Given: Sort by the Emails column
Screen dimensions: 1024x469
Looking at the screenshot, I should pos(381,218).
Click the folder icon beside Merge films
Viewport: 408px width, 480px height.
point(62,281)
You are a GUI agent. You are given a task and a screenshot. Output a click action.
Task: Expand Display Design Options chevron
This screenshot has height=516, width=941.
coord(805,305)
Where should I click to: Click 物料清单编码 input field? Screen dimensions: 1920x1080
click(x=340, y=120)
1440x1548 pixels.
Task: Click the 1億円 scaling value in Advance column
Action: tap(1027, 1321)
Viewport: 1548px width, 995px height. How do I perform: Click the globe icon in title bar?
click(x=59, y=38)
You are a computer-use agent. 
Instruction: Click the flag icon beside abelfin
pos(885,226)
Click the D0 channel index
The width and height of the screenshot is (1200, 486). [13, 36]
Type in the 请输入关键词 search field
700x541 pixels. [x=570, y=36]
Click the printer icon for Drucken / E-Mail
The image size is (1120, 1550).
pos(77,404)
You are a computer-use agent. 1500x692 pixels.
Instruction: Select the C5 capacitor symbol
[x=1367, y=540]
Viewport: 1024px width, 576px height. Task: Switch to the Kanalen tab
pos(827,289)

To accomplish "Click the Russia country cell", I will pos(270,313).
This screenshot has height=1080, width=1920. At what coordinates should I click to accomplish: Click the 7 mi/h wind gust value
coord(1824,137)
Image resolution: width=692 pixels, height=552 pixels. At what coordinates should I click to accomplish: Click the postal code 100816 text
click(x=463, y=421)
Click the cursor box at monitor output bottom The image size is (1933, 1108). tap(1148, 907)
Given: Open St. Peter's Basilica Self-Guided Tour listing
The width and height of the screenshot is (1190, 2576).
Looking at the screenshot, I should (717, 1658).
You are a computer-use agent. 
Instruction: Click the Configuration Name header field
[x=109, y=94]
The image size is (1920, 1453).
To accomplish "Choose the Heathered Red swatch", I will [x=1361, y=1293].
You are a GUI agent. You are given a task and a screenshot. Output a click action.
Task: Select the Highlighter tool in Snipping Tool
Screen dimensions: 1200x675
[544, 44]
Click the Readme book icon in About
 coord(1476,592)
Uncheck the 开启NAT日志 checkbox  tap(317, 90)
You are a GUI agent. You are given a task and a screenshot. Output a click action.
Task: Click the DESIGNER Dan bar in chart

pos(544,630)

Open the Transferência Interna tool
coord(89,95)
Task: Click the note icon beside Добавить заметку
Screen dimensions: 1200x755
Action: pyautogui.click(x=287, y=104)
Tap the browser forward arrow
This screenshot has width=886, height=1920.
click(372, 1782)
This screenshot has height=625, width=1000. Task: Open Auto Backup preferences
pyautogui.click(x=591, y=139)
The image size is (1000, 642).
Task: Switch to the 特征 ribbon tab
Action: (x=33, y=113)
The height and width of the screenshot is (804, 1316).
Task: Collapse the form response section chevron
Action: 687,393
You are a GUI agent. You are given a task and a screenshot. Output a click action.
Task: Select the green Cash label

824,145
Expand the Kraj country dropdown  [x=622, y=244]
|---|
▶ **Compito**
Per favore, cita alla lettera le voci: parti dalla prima riga e fermati dopo la riga che contiene "The width and height of the screenshot is (1200, 486).".

▶ **Soluzione esercizio**
Given: Sort by the Emails column
Screen dimensions: 1024x469
Looking at the screenshot, I should pos(381,218).
Click the folder icon beside Merge films
Viewport: 408px width, 480px height.
point(62,281)
You are a GUI agent. You are given a task and a screenshot. Output a click action.
Task: Expand Display Design Options chevron
This screenshot has height=516, width=941.
coord(805,305)
Where should I click to: Click 物料清单编码 input field? Screen dimensions: 1920x1080
click(x=340, y=120)
1440x1548 pixels.
Task: Click the 1億円 scaling value in Advance column
Action: tap(1027, 1321)
Viewport: 1548px width, 995px height. How do I perform: Click the globe icon in title bar?
click(x=59, y=38)
You are a computer-use agent. 
Instruction: Click the flag icon beside abelfin
pos(885,226)
Click the D0 channel index
The width and height of the screenshot is (1200, 486). [13, 36]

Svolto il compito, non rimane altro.